China's PMI indices also dipped lower for January on Sunday, placing a further question mark over short-term momentum in the world's second largest economy, although  the Yuan was already being sold in exchange for Dollars before then and as the Asian FX week got underway. 

Source: Pantheon Macroeconomics.

"The chart suggests that the PBoC often gets what it wants on the currency, with intervention in either direction frequently followed by RMB moves the next month. But, so far, the Bank has been thwarted, with the rate against the dollar staying high even after concerted intervention," Beamish writes.

Yuan and Euros have been sold in exchange for Dollars even as the U.S. currency was jettisonned in favour of the Pound, which normally follows the former but has recently outperformed all, helping to disrupt market correlations. Sterling has outperformed since the UK stepped up its vaccine rollout, which has seen 15% of the population provided with a first dose of a two-shot treatment and offers the economy scope to be first among the majors in achieving herd immunity.

The UK is followed closely by the U.S. on the vaccination front, however, while Sterling is being pursued by the Dollar in the currency market.

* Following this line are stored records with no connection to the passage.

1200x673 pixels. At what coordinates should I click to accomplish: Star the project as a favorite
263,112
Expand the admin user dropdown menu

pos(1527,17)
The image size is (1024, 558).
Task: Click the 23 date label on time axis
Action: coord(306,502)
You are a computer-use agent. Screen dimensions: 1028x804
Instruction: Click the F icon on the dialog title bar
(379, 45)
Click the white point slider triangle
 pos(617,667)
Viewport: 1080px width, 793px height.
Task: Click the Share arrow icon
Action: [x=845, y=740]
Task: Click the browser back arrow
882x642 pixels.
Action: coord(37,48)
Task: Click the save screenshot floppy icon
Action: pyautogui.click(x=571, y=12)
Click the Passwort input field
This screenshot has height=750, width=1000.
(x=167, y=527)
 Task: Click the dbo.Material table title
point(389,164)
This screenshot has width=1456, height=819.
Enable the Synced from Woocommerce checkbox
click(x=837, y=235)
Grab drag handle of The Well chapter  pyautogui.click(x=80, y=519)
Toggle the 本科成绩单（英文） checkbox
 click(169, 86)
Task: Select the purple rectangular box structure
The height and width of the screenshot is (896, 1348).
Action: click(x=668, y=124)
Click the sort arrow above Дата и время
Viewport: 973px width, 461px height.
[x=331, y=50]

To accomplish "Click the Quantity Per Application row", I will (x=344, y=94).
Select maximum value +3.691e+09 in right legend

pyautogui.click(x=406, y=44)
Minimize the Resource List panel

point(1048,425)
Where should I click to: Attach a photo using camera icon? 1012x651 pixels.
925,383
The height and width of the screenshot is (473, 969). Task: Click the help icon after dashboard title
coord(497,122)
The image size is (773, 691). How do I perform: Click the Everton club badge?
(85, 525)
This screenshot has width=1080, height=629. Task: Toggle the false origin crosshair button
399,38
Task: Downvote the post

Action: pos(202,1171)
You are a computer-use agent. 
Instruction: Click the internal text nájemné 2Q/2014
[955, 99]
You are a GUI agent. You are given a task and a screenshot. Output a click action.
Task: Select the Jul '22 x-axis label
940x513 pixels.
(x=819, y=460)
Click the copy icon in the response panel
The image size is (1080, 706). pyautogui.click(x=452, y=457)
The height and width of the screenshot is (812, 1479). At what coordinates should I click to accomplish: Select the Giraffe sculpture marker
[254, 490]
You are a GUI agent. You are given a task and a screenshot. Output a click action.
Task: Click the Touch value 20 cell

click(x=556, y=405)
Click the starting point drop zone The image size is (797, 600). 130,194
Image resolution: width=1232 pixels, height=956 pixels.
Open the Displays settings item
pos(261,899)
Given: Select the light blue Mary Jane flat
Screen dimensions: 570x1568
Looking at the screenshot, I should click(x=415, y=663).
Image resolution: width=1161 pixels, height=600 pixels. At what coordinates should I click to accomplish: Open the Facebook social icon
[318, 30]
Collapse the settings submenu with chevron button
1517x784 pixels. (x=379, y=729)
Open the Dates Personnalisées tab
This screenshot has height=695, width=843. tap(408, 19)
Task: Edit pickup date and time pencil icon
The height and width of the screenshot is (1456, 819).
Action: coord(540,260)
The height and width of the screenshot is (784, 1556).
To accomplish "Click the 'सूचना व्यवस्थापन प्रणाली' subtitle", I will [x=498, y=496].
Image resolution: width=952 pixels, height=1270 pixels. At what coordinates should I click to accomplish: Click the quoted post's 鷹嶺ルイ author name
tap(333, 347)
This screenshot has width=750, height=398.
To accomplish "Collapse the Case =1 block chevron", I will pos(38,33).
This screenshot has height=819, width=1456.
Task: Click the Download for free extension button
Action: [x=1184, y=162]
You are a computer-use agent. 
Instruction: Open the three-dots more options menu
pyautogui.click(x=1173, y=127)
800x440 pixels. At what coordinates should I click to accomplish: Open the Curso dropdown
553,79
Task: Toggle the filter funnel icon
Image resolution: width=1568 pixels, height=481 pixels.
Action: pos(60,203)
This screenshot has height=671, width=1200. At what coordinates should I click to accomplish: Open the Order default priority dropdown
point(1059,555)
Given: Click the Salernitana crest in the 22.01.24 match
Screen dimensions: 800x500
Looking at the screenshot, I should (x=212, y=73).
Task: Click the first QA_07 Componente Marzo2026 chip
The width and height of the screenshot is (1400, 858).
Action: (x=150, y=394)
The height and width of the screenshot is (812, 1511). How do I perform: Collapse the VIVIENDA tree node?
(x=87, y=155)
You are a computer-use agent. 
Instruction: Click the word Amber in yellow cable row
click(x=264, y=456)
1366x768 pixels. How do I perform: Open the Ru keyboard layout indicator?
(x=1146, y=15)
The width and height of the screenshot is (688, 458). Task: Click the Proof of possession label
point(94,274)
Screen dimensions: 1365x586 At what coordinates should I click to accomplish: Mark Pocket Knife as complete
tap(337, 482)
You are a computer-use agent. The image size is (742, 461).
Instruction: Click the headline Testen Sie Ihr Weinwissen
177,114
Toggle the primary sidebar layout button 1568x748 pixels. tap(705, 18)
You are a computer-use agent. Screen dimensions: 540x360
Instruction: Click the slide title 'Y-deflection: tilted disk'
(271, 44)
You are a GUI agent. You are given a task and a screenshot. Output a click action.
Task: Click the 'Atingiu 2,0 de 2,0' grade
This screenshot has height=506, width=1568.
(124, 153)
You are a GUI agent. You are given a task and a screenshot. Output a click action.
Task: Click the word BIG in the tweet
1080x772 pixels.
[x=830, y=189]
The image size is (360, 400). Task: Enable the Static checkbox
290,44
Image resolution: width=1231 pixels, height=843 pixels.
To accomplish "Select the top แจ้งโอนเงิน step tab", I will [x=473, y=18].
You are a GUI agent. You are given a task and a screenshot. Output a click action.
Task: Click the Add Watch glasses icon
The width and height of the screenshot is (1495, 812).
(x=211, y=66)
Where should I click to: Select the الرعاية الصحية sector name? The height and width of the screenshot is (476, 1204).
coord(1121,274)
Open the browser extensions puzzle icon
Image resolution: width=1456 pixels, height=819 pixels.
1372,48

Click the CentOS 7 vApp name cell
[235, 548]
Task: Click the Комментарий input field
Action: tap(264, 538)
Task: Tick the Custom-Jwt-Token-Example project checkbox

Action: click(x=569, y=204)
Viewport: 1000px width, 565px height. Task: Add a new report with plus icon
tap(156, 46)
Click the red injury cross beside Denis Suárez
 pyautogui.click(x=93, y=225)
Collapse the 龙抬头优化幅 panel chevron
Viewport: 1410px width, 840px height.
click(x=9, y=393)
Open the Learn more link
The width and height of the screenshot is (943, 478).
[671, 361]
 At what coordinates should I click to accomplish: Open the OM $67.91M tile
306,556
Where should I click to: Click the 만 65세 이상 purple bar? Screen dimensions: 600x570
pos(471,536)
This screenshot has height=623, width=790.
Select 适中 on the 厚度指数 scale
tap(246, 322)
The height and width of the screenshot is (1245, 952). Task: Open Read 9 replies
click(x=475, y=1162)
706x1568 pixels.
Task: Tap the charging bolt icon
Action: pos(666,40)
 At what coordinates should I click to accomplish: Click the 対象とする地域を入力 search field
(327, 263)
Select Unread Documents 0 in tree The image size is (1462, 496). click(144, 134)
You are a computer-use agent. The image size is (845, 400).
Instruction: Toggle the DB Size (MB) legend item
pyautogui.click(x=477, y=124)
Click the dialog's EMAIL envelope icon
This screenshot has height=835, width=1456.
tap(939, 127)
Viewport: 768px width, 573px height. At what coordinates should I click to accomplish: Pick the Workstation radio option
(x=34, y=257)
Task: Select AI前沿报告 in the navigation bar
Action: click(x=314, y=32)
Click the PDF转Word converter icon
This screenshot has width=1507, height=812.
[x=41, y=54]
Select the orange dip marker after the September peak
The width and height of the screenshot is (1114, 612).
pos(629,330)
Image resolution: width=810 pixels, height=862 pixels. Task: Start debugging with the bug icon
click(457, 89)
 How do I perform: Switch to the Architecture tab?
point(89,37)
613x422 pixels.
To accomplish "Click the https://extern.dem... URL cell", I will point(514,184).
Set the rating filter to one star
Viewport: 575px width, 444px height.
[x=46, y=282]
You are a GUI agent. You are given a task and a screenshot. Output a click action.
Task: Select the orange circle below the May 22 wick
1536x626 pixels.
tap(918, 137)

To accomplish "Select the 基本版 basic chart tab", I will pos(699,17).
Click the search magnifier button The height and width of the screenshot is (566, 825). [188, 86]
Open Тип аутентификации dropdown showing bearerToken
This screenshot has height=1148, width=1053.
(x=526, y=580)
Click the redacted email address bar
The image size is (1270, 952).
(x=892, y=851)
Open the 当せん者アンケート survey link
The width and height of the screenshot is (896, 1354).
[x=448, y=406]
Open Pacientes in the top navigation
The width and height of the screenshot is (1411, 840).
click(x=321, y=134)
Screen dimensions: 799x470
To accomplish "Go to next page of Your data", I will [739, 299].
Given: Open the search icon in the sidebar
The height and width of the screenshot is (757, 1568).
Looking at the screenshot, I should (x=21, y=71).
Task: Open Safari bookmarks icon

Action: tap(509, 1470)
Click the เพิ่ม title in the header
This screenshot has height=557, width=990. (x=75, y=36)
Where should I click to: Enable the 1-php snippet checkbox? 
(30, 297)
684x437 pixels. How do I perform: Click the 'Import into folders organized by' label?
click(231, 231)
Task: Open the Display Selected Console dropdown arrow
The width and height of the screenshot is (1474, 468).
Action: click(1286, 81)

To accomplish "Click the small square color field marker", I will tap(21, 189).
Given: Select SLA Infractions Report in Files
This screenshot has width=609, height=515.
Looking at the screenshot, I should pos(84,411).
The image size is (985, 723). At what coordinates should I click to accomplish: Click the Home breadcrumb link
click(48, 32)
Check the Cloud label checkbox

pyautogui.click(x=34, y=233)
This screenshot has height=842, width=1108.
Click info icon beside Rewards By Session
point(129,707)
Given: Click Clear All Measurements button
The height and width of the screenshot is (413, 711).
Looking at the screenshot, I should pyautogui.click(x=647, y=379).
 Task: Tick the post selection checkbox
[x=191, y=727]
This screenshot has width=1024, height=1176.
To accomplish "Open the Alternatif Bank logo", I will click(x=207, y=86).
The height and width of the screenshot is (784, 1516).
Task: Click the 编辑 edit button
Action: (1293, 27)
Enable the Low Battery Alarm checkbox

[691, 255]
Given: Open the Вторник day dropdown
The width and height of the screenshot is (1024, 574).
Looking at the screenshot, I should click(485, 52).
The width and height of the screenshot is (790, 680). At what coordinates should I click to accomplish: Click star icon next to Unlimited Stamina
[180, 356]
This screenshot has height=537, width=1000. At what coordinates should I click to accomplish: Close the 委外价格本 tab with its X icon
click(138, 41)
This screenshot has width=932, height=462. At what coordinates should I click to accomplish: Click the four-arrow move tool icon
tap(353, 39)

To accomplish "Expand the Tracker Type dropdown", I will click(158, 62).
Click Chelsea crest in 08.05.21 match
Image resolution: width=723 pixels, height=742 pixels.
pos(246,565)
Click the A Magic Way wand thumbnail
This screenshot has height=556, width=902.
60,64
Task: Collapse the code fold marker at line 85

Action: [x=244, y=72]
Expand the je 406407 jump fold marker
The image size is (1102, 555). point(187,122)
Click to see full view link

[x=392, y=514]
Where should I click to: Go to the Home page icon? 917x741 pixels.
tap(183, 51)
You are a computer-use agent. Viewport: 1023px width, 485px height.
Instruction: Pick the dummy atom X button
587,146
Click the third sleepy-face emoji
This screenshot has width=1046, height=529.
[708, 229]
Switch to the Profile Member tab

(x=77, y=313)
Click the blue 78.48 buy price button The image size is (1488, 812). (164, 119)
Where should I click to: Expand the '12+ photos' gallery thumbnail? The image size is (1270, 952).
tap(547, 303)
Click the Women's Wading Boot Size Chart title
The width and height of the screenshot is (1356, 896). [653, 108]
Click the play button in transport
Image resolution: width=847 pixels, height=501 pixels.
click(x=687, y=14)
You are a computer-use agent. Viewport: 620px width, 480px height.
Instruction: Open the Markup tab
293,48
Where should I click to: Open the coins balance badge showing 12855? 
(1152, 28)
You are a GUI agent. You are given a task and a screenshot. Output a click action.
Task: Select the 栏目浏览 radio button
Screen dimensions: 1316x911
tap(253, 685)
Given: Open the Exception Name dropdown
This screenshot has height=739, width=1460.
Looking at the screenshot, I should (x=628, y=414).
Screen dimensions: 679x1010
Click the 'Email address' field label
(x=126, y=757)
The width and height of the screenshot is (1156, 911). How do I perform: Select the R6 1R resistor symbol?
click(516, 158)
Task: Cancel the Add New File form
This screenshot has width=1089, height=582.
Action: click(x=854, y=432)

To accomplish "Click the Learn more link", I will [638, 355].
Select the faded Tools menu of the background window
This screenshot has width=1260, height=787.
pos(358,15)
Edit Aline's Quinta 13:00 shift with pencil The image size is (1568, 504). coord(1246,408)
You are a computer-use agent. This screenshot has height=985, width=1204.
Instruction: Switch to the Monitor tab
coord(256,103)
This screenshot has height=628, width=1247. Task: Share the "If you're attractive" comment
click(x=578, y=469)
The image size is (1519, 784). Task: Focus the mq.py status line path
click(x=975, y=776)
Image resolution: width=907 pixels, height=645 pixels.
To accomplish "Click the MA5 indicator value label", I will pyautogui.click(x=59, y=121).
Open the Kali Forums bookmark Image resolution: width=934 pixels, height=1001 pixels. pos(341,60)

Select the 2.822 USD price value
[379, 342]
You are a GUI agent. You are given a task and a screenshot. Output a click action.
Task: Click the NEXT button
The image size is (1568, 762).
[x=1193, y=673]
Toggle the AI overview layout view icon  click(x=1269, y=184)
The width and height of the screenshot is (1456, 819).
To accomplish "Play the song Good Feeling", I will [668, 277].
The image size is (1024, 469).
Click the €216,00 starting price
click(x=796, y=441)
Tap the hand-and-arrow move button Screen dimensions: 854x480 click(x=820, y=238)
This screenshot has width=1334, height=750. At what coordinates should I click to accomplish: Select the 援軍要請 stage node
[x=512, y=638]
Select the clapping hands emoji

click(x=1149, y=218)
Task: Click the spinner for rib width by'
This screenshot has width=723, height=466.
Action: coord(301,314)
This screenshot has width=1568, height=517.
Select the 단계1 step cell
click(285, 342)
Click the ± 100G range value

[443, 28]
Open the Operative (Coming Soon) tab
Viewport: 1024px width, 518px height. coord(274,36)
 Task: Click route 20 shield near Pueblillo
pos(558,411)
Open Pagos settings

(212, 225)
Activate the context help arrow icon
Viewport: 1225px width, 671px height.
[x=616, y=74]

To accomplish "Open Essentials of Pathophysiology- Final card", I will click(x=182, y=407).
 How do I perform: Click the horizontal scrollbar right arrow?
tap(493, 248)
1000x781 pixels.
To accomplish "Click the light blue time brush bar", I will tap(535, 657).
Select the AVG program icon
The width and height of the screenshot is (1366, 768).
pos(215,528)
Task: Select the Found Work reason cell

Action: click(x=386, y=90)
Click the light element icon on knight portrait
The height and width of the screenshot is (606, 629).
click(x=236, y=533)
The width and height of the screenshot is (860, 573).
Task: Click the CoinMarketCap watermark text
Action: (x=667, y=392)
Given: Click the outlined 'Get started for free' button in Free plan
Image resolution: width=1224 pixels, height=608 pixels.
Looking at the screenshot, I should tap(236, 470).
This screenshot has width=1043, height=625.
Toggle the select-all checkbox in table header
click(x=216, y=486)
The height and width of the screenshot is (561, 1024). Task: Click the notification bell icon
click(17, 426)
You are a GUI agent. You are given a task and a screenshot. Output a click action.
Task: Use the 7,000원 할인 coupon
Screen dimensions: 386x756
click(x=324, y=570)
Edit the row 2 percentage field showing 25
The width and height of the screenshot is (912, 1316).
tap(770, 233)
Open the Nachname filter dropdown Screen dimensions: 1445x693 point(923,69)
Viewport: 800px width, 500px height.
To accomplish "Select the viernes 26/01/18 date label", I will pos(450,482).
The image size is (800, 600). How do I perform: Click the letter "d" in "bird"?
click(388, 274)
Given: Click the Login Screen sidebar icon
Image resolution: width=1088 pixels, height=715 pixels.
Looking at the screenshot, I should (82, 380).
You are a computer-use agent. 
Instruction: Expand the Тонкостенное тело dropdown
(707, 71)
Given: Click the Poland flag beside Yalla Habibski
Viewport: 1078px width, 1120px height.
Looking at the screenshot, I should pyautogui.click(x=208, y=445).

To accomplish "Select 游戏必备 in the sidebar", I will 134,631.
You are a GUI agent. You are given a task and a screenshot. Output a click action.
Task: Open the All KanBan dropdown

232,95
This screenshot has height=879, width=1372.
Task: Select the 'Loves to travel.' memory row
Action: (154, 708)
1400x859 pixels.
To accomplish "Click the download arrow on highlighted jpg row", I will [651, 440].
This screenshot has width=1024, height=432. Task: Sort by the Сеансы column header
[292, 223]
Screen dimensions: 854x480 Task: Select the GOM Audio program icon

"Encouragingly, the current wave of outbreaks in these countries now seem to have passed their peaks.  A sustained decline in virus infections would favour easing of lockdown restrictions and bolster economic recovery in the UK and the US. By contrast, daily new infections in the Eurozone show no signs of abating.Outflows from Asian stocks," says Elias Haddad, a senior FX strategist at Commonwealth Bank of Australia. "Still, real 10‑year Treasury yields remain deeply negative because the Fed plans to keep the Fed Funds rate at the effective lower bound of 0.25% until 2023 even if US inflation overshoots 2%. Negative US real yields will ultimately drag USD lower."